To manage this issue, the wire must be upsized beyond the minimum ampacity requirement to reduce its resistance. Electrical guidelines generally recommend limiting voltage drop to no more than 3% to ensure stable power delivery. Calculating the necessary upsizing involves considering the current draw, the wire’s length, and its material properties, often resulting in moving from a #3 AWG copper to a #2 AWG or even a #1 AWG copper conductor.
Ambient temperature also requires a correction factor if the wire is installed in an unusually hot location, like an attic or near a furnace. High heat reduces the wire’s ability to dissipate the heat generated by the current flow, lowering its effective ampacity. Similarly, running multiple current-carrying conductors bundled tightly together in a single conduit, a condition known as bundling, restricts heat dissipation and requires the wire gauge to be increased to compensate for this reduced capacity. These environmental factors reduce the overall efficiency of the conductor, requiring a larger gauge to maintain the necessary 100-amp capacity safely.

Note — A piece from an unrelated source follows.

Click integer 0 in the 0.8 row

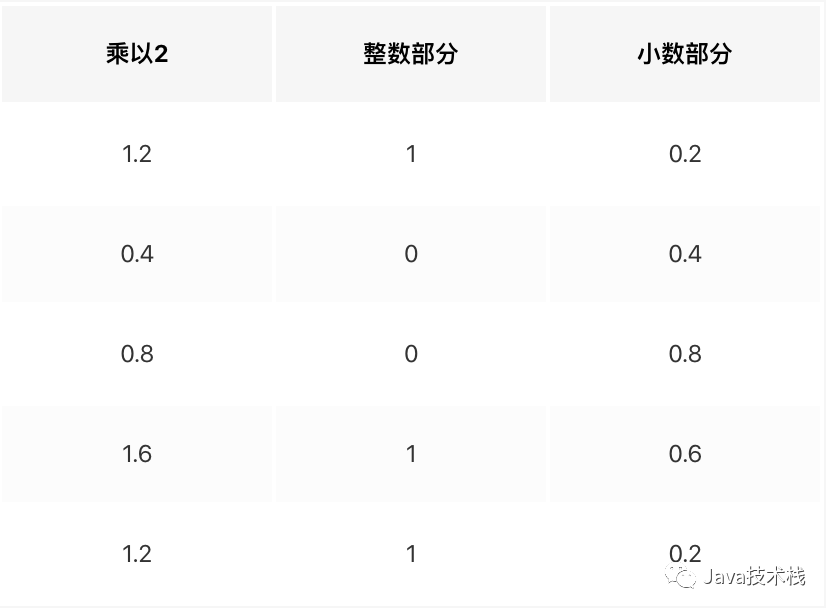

Selecting Neutral and Ground Wire Gauges
In addition to the two hot conductors, a 100-amp service requires a grounded conductor, often called the neutral, and an equipment grounding conductor (EGC). The neutral wire is intended to carry the unbalanced load in a 120/240-volt system, which is the difference in current between the two hot legs. Although the neutral current can be calculated to determine a smaller size, it is common and often simpler to size the neutral conductor the same as the hot conductors, such as #3 AWG copper or #1 AWG aluminum for a 100-amp service.
The equipment grounding conductor, or EGC, serves a different purpose, providing a safe path for fault current back to the source to trip the circuit breaker. Its size is determined by the rating of the overcurrent protective device, which in this case is the 100-amp breaker. Industry tables specify that for a 100-amp device, the minimum size for a wire-type copper EGC is #8 AWG, or #6 AWG if aluminum is used. The sizing of this conductor is based on ensuring it can handle the intense short-circuit current long enough for the breaker to open the circuit.
It is important not to confuse the EGC with the Grounding Electrode Conductor (GEC), which connects the panel to the physical earth grounding system, such as a ground rod. The GEC is sized based on the size of the service entrance conductors, not the breaker rating, and is often a #8 AWG copper wire for a typical 100-amp service. While the neutral and EGC have distinct functions, they are both necessary components to complete a safe and compliant 100-amp installation.